If you live in an area that is nearby a body of water like a lake, stream, or swamp – and have trees that are at least roof height near your home, you are at particular risk for a raccoon infestation. Homes like this that also have chimneys in poor condition are like for sale signs to a raccoon mom looking for a place to bed down.

But, as with most household pests, the best offense is a good defense.
You can limit their access by keeping trees trimmed down and away from the home, and by sealing the chimney opening with a metal grate. Keep in mind that the weave should be small enough actually keep them out while still allowing smoke to come through.

If you have already spotted raccoons in your area, it is a good idea to make sure your trash cans have lids that close tightly and can’t be tipped over. Consider weighting them to the ground and attaching clamps to the lids for extra security.

For those who may have gardens in their yard, the best way to protect your crops is to set up an electric fence that is low enough to the ground that they can’t slip under.

If you suspect you may already have a raccoon problem inside your home, there are a few things you can do to solve it. Common places to find them besides the chimney include attics, basements, and underneath decks or porches.

Keep in mind that if you are attempting this during the spring or summer, there are likely some baby raccoons present as well.
If they are old enough to leave the nest, then the easiest way to do the deed is to seal their entry/exit points during the night when they are out foraging. Mind you be sure to do it well because they will still try to get back in. And, make sure there aren’t any left inside when you do. An angry or trapped raccoon can cause significant structural damage.

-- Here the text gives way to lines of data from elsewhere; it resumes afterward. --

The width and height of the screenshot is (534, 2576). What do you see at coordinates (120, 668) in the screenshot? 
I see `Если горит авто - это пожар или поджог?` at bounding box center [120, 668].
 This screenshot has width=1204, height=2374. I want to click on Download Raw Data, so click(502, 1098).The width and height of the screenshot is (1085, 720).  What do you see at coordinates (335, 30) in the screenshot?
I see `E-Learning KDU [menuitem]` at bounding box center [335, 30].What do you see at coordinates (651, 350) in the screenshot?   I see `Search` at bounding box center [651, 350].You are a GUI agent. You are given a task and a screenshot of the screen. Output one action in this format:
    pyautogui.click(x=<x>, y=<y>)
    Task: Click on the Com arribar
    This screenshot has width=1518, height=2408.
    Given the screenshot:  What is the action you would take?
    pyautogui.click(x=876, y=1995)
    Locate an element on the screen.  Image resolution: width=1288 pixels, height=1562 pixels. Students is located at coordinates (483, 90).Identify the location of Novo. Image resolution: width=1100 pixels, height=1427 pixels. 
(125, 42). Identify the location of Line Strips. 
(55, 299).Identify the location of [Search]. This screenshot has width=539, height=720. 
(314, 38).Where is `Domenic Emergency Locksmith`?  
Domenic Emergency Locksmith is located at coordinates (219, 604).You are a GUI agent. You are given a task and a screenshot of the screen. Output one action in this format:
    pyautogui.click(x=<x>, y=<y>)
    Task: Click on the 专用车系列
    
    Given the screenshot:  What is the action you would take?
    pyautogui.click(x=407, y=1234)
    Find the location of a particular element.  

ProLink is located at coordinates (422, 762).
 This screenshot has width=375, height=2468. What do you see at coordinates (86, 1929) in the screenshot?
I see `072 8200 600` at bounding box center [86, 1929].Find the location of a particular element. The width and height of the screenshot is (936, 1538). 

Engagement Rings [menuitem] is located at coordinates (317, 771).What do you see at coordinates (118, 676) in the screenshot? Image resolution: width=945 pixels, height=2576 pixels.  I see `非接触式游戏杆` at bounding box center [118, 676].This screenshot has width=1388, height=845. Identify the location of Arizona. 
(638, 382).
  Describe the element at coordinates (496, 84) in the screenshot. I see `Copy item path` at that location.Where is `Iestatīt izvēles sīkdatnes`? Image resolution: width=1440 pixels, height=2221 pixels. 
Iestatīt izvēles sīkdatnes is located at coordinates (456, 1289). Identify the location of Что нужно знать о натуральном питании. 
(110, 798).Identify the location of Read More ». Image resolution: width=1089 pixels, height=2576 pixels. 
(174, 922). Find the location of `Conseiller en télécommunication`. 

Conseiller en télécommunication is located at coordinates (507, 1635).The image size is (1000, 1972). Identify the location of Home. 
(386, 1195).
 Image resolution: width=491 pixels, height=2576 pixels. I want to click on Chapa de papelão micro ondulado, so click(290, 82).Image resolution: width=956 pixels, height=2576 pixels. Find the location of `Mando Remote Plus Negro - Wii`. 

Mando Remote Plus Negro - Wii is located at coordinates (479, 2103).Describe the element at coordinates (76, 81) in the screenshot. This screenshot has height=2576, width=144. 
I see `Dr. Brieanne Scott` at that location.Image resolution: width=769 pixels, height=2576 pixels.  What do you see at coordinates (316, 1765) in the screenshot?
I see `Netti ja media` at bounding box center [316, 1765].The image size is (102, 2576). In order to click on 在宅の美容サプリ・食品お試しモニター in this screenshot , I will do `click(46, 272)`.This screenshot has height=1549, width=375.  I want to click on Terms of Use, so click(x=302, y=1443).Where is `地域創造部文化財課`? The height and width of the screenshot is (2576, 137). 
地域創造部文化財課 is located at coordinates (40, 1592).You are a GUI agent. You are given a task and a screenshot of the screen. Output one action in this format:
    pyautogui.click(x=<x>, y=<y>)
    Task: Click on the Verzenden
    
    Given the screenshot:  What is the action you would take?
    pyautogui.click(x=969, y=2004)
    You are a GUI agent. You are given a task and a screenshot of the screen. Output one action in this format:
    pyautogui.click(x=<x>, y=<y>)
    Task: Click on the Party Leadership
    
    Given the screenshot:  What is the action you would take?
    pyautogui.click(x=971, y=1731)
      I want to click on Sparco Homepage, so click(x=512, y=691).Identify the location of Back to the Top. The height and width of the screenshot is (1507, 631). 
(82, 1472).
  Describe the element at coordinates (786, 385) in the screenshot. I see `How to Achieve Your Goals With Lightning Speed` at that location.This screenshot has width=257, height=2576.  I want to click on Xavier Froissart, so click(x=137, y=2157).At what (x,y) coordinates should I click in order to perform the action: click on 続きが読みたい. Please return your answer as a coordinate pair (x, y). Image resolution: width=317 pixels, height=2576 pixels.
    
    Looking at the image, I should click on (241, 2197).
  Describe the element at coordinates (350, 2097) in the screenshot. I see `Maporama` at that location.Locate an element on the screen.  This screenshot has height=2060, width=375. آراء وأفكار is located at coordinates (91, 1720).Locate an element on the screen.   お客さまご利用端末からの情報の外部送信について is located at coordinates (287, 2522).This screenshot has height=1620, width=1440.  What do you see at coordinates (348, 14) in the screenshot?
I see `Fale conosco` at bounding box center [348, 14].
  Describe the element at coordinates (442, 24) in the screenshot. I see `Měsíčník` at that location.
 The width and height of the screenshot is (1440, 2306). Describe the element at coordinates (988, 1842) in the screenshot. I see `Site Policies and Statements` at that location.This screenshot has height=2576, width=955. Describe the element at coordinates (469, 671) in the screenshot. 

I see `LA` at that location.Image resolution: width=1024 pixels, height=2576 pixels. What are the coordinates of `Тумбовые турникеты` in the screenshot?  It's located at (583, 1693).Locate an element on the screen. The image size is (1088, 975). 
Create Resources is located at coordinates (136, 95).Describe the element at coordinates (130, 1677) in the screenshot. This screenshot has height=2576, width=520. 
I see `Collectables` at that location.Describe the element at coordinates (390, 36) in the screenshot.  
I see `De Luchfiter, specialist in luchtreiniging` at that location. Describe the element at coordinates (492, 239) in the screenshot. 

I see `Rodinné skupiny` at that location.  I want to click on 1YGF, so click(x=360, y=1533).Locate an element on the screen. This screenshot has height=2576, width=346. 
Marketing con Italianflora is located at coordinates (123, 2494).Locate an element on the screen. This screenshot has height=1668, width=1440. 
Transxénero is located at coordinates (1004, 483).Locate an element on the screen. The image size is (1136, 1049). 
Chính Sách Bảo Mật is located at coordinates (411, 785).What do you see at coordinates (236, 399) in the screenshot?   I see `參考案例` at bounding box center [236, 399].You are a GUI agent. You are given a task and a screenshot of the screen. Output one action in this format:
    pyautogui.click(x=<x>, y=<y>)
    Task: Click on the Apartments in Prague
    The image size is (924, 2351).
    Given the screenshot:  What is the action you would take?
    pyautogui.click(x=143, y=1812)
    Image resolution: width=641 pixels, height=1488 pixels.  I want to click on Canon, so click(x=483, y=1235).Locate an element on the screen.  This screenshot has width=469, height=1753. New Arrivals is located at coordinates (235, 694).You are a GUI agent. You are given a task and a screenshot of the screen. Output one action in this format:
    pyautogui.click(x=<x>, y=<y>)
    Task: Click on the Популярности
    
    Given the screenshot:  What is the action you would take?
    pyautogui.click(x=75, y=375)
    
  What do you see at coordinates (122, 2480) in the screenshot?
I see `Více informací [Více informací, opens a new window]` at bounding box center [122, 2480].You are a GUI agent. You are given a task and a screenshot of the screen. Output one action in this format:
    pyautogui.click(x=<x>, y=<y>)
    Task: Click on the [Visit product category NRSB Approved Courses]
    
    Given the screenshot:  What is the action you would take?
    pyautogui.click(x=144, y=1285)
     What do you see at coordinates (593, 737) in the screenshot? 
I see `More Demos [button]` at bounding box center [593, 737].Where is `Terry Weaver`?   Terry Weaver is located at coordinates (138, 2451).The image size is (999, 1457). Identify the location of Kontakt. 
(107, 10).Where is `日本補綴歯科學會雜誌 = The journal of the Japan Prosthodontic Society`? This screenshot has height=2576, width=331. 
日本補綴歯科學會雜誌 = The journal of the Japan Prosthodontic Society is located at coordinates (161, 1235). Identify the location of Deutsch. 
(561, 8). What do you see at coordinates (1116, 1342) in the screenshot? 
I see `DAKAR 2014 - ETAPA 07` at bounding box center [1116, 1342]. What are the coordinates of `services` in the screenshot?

For indoor situations, repellents like mothballs and ammonia combined with a nuisance like a loud radio near the nest can sometimes persuade them to vacate and are also good ways of ensuring the nest is empty before attempting to seal it off. However, these things do little to help if the nest is already outdoors.

If all else fails, the best solution is to apply the trap and release method. Buy an official raccoon trap that is designed for the animal, and use baits like bacon, fish, chicken, or veggies to attract them.

When it comes to releasing them, make sure to get them a good ten plus miles away or risk having a recurring issue. Raccoons are also protected in some states, so be sure to do your research before attempting this tactic.